The provost's men seized him, and in a moment he was dragged off his feet, and bodily carried outside the entrenchment. Thence they pushed him along, beating him with the butts of their spears to make him run the faster; the groups they passed laughed and jeered; the dogs barked and snapped at his ankles. They hurried him outside the camp, and thrusting him savagely with their spear butts sent him headlong. There they left him, with the caution which he did not hear, being insensible, that if he ventured inside the lines he would be at once hanged. Like a dead dog they left him on the ground.
Some hours later, in the dusk of the evening, Felix stole from the spot, skirting the forest like a wild animal afraid to venture from its cover, till he reached the track which led to Aisi. His one idea was to reach his canoe. He would have gone through the woods, but that was not possible. Without axe or wood-knife to hew a way, the tangled brushwood he knew to be impassable, having observed how thick it was when coming. Aching and trembling in every limb, not so much with physical suffering as that kind of inward fever which follows unmerited injury, the revolt of the mind against it, he followed the track as fast as his weary frame would let him. He had tasted nothing that day but the draught from the king's cup, and a second draught when he recovered consciousness, from the stream that flowed past the camp. Yet he walked steadily on without pause; his head hung forward, and his arms were listless, but his feet mechanically plodded on. He walked, indeed, by his will, and not with his sinews. Thus, like a ghost, for there was no life in him, he traversed the shadowy forest.
The dawn came, and still he kept onwards. As the sun rose higher, having now travelled fully twenty miles, he saw houses on the right of the trail. They were evidently those of retainers or workmen employed on the manor, for a castle stood at some distance.
An hour later he approached the second or open city of Aisi, where the ferry was across the channel. In his present condition he could not pass through the town. No one there knew of his disgrace, but it was the same to him as if they had. Avoiding the town itself, he crossed the cultivated fields, and upon arriving at the channel he at once stepped in, and swam across to the opposite shore. It was not more than sixty yards, but, weary as he was, it was an exhausting effort. He sat down, but immediately got up and struggled on.

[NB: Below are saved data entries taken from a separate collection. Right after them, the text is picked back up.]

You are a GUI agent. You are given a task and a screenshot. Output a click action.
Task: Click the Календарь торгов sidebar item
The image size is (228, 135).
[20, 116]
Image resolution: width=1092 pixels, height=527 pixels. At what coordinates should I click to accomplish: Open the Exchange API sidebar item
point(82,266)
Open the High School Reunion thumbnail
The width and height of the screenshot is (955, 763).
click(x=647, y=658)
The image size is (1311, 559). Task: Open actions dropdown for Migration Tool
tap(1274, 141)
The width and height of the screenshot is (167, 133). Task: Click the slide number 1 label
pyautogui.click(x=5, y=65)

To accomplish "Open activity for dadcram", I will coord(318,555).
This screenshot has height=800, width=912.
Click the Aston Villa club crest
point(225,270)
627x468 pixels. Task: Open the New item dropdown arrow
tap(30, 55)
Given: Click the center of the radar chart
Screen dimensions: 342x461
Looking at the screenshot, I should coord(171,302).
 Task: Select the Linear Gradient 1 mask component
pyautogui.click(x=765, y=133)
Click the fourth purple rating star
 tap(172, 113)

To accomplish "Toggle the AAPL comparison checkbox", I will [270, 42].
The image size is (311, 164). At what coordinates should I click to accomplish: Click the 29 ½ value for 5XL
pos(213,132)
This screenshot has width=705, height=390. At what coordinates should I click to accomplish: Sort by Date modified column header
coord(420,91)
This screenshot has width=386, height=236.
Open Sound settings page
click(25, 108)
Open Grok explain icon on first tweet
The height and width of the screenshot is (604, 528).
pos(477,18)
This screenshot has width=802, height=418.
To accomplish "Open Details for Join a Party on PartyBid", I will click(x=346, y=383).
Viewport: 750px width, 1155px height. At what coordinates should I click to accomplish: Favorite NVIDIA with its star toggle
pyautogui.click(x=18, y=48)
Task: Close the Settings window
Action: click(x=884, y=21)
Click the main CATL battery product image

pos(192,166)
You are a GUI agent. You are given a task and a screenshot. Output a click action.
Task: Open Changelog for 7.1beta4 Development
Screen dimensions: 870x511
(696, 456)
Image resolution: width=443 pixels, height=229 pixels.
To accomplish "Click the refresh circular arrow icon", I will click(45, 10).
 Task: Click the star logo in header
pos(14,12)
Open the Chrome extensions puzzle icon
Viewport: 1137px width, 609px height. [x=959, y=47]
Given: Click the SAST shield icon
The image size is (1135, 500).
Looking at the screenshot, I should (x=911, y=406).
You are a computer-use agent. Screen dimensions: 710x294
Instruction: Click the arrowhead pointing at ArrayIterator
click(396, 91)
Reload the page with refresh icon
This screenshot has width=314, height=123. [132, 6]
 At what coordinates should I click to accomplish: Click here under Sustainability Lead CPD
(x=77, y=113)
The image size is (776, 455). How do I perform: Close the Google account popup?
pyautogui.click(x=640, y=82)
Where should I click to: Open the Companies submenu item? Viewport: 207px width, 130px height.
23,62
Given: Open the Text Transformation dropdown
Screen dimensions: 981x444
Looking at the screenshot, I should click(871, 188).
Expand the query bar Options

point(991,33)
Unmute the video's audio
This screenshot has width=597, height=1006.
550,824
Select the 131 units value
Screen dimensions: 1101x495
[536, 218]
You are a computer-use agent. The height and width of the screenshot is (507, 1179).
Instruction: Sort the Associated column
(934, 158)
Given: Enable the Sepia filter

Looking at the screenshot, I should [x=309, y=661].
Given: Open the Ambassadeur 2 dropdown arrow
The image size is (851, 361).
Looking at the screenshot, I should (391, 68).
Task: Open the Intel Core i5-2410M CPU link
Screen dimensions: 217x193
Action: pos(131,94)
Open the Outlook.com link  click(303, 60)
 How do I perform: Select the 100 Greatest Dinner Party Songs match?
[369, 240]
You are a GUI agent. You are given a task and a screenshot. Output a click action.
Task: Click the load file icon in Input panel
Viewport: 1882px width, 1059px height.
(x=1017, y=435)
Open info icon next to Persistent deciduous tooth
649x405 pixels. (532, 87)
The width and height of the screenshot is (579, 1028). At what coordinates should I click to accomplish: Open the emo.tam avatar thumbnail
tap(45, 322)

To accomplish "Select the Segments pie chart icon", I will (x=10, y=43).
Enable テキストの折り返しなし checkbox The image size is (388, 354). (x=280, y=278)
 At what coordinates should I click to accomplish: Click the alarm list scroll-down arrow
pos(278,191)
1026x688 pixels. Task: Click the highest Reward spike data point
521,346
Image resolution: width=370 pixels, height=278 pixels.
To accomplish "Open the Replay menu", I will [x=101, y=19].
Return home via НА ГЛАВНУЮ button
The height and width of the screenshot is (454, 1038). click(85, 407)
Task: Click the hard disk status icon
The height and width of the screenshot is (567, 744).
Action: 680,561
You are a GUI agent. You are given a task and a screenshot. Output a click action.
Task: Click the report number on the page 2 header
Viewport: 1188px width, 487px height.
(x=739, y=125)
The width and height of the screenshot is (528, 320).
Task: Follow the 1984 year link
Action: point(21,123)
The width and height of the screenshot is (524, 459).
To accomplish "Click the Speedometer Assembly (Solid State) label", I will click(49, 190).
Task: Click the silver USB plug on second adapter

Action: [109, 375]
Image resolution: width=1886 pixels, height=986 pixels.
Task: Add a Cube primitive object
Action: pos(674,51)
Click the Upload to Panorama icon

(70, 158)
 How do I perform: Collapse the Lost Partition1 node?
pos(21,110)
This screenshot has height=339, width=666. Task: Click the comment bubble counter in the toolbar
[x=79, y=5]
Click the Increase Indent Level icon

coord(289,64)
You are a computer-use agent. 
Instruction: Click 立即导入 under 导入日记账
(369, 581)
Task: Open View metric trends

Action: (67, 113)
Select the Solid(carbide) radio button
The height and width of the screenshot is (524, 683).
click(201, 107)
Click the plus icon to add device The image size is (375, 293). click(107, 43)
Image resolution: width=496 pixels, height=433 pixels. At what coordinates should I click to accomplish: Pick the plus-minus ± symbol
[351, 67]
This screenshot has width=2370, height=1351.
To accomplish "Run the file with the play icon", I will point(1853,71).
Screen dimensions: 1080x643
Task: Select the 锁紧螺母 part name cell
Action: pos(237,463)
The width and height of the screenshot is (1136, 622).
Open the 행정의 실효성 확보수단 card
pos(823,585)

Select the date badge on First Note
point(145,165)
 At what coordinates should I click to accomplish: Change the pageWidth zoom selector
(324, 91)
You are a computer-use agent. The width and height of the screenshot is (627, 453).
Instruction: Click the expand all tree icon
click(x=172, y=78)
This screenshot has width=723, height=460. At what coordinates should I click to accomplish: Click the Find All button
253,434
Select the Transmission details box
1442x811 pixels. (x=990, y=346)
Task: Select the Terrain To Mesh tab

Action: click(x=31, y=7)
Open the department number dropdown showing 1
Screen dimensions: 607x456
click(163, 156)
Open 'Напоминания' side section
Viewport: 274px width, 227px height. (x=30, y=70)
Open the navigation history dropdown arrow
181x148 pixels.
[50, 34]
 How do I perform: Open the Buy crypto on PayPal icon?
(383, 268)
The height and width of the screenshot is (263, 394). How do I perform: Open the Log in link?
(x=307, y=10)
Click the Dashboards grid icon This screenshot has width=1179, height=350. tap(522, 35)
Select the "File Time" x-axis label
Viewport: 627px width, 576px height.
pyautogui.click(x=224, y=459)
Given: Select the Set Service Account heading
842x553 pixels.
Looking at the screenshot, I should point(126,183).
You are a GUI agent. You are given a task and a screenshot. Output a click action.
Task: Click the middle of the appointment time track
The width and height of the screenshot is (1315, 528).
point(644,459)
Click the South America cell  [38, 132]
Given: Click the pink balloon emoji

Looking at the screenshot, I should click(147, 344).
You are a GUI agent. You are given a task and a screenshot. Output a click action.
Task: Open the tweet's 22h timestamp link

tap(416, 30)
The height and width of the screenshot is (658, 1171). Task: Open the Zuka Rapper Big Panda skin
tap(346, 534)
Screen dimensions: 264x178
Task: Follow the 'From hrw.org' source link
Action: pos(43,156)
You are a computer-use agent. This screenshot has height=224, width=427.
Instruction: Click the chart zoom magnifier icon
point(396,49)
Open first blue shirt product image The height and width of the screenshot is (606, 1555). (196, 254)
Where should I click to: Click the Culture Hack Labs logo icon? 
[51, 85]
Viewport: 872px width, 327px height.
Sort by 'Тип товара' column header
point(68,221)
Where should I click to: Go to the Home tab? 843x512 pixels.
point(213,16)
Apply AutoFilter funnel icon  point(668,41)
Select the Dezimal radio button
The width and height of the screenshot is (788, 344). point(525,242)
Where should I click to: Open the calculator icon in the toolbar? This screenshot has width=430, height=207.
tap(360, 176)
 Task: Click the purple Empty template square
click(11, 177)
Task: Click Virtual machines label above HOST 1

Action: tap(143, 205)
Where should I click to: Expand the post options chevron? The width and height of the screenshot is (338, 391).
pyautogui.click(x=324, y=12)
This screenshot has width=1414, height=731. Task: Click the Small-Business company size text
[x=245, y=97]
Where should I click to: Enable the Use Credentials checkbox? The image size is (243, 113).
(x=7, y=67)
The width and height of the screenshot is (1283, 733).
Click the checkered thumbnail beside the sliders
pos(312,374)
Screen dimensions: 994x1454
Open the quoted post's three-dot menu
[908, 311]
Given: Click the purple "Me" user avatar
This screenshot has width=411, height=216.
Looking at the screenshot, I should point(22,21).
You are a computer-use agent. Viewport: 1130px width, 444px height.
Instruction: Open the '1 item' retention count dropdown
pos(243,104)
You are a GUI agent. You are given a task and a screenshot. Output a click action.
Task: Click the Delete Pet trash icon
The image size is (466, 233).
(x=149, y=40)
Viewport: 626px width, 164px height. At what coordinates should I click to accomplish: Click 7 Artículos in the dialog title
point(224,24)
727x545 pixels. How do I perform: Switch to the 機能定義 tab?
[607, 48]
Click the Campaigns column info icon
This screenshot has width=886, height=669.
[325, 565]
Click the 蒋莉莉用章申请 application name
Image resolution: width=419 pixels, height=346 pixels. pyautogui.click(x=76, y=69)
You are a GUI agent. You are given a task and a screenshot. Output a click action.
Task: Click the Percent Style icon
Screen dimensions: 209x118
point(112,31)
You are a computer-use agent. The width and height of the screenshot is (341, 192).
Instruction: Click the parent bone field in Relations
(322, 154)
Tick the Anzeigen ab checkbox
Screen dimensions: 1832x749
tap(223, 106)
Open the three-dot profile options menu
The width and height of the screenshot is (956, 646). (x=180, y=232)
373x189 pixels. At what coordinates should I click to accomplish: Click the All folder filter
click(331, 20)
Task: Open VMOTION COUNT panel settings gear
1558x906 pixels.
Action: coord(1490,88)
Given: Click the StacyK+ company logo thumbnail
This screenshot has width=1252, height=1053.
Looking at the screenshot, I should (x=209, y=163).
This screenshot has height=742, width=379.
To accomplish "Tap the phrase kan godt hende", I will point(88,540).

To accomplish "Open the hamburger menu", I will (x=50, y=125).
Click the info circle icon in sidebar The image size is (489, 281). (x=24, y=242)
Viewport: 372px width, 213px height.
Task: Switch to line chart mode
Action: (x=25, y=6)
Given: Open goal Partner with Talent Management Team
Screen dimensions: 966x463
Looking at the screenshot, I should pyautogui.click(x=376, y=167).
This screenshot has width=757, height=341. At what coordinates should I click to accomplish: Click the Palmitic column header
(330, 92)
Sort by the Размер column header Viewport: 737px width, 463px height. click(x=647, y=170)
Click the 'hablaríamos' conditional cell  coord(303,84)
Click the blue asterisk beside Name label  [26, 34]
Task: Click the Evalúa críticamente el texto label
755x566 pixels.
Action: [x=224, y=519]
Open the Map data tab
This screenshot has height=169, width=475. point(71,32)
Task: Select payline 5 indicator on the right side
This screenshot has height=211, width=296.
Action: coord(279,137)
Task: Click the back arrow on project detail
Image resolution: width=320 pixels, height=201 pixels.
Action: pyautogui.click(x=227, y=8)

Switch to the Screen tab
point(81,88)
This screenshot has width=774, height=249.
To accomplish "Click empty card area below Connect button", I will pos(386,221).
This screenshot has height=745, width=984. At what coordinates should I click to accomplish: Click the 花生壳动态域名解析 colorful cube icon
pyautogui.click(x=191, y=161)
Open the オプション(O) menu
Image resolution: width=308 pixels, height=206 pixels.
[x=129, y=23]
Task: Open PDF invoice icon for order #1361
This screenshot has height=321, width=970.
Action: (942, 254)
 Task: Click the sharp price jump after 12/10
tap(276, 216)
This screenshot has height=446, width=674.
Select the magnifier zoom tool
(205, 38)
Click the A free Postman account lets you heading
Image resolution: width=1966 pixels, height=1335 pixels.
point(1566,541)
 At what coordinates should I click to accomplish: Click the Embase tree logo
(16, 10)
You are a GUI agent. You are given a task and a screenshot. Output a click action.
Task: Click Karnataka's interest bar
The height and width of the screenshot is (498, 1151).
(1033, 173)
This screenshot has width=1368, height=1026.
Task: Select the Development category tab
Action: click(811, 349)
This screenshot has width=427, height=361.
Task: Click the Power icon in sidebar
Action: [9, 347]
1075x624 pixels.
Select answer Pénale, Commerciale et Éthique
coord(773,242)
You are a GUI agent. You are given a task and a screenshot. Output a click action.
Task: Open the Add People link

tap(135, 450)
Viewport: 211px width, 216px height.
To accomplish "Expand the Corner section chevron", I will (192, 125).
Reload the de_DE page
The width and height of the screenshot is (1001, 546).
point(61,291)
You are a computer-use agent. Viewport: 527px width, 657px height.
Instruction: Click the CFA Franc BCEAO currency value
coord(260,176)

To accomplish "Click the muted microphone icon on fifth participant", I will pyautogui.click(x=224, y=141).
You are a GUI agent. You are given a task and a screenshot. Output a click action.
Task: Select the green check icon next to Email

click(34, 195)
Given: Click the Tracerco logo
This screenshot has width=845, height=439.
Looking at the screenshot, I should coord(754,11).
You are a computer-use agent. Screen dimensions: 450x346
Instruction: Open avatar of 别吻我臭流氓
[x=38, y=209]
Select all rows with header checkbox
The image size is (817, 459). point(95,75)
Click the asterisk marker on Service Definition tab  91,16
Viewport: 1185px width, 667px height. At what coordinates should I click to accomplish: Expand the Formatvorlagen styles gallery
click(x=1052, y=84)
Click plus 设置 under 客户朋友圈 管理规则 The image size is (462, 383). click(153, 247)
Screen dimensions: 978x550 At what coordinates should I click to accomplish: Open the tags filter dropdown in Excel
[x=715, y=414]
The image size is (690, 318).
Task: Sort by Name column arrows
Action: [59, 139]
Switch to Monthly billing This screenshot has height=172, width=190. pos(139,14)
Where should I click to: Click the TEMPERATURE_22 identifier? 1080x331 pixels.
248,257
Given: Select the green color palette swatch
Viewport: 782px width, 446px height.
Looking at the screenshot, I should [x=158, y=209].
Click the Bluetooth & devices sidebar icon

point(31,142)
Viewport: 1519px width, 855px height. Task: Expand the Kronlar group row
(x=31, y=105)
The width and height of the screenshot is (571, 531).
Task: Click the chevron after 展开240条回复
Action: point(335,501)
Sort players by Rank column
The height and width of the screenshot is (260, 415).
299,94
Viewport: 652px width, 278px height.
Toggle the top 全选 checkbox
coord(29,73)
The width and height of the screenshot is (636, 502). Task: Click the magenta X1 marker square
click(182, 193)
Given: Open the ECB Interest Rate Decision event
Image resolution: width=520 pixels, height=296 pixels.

The church tower on the slope of the hill was a landmark by which he easily discovered the direction of the spot where he had hidden the canoe. But he felt unable to push through the belt of brushwood, reeds, and flags beside the shore, and therefore struck through the firs, following a cattle track, which doubtless led to another grazing ground. This ran parallel with the shore, and when he judged himself about level with the canoe he left it, and entered the wood itself. For a little way he could walk, but the thick fir branches soon blocked his progress, and he could progress only on hands and knees, creeping beneath them. There was a hollow space under the lower branches free from brushwood.
Thus he painfully approached the Lake, and descending the hill, after an hour's weary work emerged among the rushes and reeds. He was within two hundred yards of the canoe, for he recognised the island opposite it. In ten minutes he found it undisturbed and exactly as he had left it, except that the breeze had strewn the dry reeds with which it was covered with willow leaves, yellow and dead (they fall while all the rest are green), which had been whirled from the branches. Throwing himself upon the reeds beside the canoe, he dropped asleep as if he had been dead.
He awoke as the sun was sinking and sat up, hungry in the extreme, but much refreshed. There were still some stores in the canoe, of which he ate ravenously. But he felt better now; he felt at home beside his boat. He could hardly believe in the reality of the hideous dream through which he had passed. But when he tried to stand, his feet, cut and blistered, only too painfully assured him of its reality. He took out his hunter's hide and cloak and spread himself a comfortable bed. Though he had slept so long he was still weary. He reclined in a semi-unconscious state, his frame slowly recovering from the strain it had endured, till by degrees he fell asleep again. Sleep, nothing but sleep, restores the overtaxed mind and body.